The 37-year-old journey has resulted in a museum with a collection of more than one lakh records and over 250 gramophones. This is a first of its kind in the country and has featured in the list of ‘5 different museums to visit in India’ in Label online magazine.
When asked why a museum, he replies, “Machines and records started piling up in the bedroom and living room until we found little space in the house to live. We conducted an exhibition at Kozhikode, and some of the records were stolen. It is then that we decided to build a museum so that people who hold a passion could come visiting.” He isn’t alone in this journey. There is his friend Muhammed Shafi, who often helps him collect rare records.
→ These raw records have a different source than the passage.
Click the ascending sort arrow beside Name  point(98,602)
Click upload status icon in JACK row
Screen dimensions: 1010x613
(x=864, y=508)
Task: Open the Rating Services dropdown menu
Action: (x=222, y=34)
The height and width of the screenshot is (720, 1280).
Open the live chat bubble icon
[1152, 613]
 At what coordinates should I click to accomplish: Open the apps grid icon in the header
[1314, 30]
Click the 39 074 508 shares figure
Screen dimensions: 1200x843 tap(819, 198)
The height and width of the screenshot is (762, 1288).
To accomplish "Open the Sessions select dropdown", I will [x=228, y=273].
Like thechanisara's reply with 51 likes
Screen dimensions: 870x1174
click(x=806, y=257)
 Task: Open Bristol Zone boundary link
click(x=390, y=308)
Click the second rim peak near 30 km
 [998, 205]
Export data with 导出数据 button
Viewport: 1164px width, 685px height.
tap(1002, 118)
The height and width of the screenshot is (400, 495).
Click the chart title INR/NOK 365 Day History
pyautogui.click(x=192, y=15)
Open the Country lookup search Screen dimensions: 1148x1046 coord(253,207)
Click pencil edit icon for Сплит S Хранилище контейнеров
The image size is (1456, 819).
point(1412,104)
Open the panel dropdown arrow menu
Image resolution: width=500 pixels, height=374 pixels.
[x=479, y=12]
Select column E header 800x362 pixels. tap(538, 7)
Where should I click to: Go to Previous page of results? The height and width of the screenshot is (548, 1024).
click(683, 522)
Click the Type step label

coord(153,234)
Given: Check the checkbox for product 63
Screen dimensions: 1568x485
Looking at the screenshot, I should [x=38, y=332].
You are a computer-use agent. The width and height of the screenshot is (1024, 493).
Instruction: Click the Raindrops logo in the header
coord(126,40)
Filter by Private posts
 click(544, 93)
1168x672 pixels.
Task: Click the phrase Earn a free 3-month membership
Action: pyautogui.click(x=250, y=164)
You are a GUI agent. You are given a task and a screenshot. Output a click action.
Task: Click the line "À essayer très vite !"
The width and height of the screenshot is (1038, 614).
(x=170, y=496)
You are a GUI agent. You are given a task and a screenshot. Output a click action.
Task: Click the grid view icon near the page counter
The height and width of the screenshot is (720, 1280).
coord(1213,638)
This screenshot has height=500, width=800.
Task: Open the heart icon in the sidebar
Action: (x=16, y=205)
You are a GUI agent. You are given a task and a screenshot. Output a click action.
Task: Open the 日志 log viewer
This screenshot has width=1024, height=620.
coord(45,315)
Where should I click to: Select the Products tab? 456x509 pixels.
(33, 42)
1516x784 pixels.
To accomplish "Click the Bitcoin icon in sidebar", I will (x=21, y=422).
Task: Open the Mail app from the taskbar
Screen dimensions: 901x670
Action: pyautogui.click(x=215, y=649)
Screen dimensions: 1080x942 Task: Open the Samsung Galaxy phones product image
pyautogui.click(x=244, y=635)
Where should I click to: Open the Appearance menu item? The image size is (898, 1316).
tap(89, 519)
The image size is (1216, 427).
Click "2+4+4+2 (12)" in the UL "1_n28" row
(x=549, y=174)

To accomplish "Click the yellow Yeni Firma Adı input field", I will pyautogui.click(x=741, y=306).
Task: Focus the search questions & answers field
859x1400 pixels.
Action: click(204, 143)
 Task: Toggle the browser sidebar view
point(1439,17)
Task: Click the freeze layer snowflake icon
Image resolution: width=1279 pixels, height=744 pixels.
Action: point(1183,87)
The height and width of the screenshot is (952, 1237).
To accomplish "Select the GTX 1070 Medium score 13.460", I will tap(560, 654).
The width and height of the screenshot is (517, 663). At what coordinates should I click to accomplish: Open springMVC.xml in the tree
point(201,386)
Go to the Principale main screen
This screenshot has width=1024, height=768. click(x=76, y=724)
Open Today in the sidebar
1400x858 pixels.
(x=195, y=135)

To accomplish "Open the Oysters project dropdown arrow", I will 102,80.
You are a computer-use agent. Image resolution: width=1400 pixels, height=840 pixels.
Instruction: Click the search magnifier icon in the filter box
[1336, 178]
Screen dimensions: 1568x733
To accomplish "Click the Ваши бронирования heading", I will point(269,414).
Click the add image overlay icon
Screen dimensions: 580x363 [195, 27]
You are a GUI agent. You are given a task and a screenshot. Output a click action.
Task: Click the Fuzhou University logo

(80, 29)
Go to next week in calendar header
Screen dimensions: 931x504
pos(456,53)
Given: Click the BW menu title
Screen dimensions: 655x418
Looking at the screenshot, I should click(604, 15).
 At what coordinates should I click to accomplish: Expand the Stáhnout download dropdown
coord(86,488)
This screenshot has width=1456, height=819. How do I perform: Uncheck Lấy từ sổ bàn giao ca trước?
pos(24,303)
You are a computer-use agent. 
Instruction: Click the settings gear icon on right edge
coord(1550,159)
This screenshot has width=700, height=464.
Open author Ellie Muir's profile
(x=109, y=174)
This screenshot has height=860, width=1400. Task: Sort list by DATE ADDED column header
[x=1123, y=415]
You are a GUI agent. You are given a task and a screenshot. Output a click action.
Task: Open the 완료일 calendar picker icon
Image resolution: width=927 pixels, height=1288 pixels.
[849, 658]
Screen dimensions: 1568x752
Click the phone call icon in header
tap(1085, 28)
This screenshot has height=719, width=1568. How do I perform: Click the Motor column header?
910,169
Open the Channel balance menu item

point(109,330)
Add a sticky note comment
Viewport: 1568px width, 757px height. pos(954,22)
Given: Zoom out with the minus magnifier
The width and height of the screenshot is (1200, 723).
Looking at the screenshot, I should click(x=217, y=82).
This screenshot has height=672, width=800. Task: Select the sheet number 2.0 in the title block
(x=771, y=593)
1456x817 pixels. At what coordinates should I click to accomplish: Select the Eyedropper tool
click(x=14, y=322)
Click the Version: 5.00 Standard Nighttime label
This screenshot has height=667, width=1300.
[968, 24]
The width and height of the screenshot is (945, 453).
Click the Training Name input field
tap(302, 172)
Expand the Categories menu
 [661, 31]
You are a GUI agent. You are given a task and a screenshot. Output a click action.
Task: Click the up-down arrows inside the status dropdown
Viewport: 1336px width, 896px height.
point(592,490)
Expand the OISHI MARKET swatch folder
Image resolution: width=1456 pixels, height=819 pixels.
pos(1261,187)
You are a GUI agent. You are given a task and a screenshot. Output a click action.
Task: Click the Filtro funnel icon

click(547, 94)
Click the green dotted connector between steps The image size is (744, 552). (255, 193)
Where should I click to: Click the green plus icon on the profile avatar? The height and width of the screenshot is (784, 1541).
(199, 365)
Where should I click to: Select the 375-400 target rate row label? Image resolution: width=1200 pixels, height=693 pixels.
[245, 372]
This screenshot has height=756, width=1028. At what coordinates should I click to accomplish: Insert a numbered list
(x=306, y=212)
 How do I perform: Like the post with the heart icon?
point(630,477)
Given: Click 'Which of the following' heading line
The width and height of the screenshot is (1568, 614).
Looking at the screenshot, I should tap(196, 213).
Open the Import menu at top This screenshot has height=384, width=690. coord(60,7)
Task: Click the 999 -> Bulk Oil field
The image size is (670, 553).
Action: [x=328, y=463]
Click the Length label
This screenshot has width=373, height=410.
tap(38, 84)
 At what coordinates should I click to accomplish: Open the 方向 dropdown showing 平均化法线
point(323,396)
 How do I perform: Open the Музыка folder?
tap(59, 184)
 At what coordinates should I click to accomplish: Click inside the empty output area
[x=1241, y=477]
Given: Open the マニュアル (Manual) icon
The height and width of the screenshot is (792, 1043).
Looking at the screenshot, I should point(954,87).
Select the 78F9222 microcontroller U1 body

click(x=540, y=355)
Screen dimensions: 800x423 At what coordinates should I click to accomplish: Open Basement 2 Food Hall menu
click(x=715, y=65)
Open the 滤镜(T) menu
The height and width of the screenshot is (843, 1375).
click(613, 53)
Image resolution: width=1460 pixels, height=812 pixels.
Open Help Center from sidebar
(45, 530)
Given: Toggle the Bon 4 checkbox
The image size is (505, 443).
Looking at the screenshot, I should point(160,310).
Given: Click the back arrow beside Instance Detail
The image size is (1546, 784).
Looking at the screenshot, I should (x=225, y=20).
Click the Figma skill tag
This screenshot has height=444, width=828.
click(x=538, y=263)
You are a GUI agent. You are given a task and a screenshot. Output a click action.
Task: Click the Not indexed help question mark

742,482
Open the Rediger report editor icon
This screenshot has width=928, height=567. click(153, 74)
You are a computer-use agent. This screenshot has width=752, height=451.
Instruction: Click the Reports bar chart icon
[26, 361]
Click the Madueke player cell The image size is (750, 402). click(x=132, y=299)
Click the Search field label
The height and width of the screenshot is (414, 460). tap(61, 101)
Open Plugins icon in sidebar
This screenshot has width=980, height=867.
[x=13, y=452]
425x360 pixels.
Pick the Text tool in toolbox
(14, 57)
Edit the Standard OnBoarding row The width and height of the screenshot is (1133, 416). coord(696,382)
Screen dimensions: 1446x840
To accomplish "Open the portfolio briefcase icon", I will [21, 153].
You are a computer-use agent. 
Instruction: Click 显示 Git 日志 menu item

It is through his link with the Society of Record Collectors and its founder Suresh Chandvanker that he realised the importance of collecting sounds. The oldest of the collection is an 1898 record of an English song. He also has a shellac record that dates back to 1911 in Malayalam. The archive also has a good collection of early south Indian music.
“Very few governments have created a national sounds archive. There is the danger of the history of sound which is only about 160 years old and the national heritage associated with it getting lost. In this situation, private collectors play an important role. They are doing what the government was supposed to do. Sunny Mathew and his museum is one good example.
“What he is doing is really important when it comes to preserving the cultural heritage of sounds,” says Grammy award nominee Reiner Lotz who is here to attend the second anniversary celebrations of ‘Discs and Records’ located next to Bharananganam at Kottayam. It is indeed a museum with a difference and it’s time we acknowledge it.